Things are about to get sentimental because, let’s face it, I’m a sentimental girl.
As I approach my 23rd birthday, I find myself trying to re-cap the past year. I don’t know if it is human nature or my personal neuroses but, either way, I feel the urge to “sum up” my experiences. I try to take inventory of what has happened and where I am now. I try to examine how I’ve changed and where I’m headed. But the thing is, I know how silly it all sounds. How can I possibly take inventory of my life? My life isn’t like cans of tomatoes lined up on a grocery store shelf. What numbers can I tally? Number of dollars spent? Number of blog posts written? Number of new Facebook friends? These add up to nothing. They reveal no hidden meaning. Nothing can be concluded.
And yet, even knowing this, I still feel the urge to try. So, what do I do? I scan through all of my photos, I re-play scenes from the year. I think of new relationships made and those that have been lost. And I marvel at the interconnectedness of it all.
Ever since the birth of this blog (aka: when I graduated college in May), my life has been a whirlwind of choices. Big and small, difficult and easy. Of course, life is always full of choices but when you are freed from all routine, choices flood in like water rushing to fill a footprint on a shore. At least I can take comfort in the fact that I’m not alone in this feeling. It doesn’t make me a special snowflake (to steal the words of Charlie Hoehn).
Like many of my fellow graduates, I was left freewheeling into the open space of life after university. The planned trajectory my life had followed up until that point suddenly disappeared. Like a train skidding out on open ground, my set tracks had ended and it was time to forge my own way.
For months, I had been applying to jobs related to my major. Sometimes I’d receive a reply to let me down easy, but mostly I heard nothing. Looking back, I wonder if employers could see that my heart wasn’t fully in it. I couldn’t admit to myself at the time that, indeed, my heart was somewhere else.
I had always dreamed of traveling to Europe. However, I never knew what route I wanted to take or how I wanted to do it. The typical backpacking adventure didn’t sit right with me, and study abroad options never panned out. So the idea was left lingering in the back of my mind. After a two week visit to Europe in May with my family, the idea loomed bigger and bigger until it finally couldn’t be ignored.
By mid-July, the idea could not be bridled any longer by my “why not” reasons. It was time. I had to make a move. So one day, I quite spontaneously booked a plane ticket to Berlin. A surge of energy and adrenaline rushed through my body when I finally hit the “book ticket” button. I had the feeling of settling something. Although logically the decision didn’t make a whole lot of sense, in my core I knew it was right. It was one of those things that you feel but have trouble explaining to the average person.
After a month of preparations, I said goodbye to my dear work family and boarded a plane full of fear and excitement.

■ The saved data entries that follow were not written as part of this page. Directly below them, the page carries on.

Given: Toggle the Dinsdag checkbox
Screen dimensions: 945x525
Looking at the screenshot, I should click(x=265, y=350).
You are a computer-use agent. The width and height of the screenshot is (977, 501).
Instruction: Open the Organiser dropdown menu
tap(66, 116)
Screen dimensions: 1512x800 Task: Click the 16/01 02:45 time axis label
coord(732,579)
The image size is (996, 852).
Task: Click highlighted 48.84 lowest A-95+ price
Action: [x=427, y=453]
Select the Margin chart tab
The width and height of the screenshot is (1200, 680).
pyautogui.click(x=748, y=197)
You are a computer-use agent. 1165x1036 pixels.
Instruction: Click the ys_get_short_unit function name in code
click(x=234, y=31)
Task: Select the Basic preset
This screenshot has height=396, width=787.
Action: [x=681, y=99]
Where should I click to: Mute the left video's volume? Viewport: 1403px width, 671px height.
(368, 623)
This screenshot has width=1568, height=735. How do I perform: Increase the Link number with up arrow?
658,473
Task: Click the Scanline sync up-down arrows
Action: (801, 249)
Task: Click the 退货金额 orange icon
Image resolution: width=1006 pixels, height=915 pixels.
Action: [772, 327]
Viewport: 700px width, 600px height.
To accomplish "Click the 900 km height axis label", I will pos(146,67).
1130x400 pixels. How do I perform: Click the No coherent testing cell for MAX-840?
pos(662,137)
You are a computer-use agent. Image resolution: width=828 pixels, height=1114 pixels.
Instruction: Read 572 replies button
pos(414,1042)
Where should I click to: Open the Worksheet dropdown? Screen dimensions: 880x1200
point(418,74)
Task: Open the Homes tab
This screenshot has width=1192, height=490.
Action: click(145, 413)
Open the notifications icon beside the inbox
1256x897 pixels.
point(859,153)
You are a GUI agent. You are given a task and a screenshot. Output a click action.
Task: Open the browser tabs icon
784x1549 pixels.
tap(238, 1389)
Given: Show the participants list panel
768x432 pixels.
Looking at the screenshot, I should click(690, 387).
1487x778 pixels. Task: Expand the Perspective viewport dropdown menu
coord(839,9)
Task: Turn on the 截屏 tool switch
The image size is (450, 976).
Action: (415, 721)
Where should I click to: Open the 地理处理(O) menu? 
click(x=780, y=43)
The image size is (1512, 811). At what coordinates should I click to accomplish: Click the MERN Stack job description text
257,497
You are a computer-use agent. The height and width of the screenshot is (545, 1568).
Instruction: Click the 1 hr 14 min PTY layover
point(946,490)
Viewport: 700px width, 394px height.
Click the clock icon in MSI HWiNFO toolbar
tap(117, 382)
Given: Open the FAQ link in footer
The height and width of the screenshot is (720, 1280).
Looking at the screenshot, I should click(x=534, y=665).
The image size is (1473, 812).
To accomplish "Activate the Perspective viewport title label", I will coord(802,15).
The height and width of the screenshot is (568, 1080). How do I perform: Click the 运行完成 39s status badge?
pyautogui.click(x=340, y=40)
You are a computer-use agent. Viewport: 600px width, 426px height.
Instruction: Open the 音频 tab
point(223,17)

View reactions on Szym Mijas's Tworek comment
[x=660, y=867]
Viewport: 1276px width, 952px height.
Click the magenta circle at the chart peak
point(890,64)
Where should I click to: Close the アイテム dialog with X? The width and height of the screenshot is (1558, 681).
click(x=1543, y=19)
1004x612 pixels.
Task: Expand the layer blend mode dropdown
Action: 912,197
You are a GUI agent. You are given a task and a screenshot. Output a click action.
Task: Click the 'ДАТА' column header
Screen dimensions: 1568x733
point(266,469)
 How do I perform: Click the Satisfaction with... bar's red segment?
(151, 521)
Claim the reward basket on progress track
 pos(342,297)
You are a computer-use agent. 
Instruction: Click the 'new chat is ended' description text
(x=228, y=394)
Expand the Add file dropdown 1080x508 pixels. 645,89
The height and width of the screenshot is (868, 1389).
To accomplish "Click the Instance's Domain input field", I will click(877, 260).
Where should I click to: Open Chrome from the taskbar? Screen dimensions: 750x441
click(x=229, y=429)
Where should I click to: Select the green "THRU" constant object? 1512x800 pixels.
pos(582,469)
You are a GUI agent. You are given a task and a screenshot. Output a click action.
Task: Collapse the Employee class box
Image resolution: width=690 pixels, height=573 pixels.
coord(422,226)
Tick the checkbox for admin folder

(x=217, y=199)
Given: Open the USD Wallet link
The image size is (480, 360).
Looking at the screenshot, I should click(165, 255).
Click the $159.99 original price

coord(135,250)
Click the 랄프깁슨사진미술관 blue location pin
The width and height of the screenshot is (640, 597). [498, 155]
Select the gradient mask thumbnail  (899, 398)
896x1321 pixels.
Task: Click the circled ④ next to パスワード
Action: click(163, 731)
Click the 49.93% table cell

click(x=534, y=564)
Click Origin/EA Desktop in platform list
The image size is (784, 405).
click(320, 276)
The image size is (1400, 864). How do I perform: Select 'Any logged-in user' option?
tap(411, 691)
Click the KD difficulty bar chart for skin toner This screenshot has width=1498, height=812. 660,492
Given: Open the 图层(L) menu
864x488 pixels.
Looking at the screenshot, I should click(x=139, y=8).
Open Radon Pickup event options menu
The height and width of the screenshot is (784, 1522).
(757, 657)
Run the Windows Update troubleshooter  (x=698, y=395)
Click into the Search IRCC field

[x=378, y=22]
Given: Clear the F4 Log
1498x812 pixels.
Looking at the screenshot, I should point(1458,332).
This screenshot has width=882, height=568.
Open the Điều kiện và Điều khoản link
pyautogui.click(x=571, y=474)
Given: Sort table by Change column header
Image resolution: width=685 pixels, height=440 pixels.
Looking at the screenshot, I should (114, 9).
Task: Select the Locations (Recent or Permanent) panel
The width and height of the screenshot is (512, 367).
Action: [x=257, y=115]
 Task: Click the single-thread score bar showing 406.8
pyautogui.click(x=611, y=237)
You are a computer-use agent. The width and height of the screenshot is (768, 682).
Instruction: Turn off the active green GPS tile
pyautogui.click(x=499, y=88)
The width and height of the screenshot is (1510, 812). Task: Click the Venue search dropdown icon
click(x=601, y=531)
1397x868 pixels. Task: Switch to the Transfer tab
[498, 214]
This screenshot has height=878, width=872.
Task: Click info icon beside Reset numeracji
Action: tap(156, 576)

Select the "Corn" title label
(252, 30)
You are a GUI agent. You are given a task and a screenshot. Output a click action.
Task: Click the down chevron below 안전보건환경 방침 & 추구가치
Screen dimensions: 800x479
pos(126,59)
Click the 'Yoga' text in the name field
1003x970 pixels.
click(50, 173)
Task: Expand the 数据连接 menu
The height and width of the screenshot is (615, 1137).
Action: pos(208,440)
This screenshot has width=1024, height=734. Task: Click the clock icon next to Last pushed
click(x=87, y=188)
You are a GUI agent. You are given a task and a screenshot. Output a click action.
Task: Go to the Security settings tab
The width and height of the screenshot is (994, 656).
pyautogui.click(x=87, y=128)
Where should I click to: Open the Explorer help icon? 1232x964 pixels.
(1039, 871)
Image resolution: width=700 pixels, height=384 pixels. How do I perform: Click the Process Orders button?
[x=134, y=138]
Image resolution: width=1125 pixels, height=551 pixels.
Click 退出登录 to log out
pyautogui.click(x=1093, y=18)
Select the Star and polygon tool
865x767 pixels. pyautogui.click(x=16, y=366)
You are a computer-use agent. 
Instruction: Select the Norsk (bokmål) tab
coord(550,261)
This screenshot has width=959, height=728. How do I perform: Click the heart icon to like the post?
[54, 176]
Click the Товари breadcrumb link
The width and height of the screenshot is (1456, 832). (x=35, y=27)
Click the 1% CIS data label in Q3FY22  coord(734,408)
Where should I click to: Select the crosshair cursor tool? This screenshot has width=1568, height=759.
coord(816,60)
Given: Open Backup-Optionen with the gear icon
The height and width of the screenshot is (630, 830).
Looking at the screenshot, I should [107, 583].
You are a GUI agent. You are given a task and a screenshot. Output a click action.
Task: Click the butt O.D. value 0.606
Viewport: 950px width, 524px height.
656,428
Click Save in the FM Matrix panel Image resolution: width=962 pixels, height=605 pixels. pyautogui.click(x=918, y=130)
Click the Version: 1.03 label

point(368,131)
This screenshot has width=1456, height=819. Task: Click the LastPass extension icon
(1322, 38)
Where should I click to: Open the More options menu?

It’s funny how when you think you finally have something “figured” out, life slaps you in the face and reminds you that life keeps going, and questions keep coming. I was now in Berlin and yet I found myself grappling with the same existential dilemmas. What should I do? Should I go to grad school? Should I try to find a job immediately? Life doesn’t suddenly all fall perfectly into place, even after putting a stake in the ground. For the first part of my journey, I found myself unable to even fully enjoy my new surroundings as I was questioning my decision as well as my next step. Self-doubt set in, the worst form of anxiety, as it eats away at your own identity.
Despite my uncertainty, I was making the best of my new situation in Berlin and trying to put myself out there as much as possible. Before long, the universe had a way of working things out and erased my largest questions.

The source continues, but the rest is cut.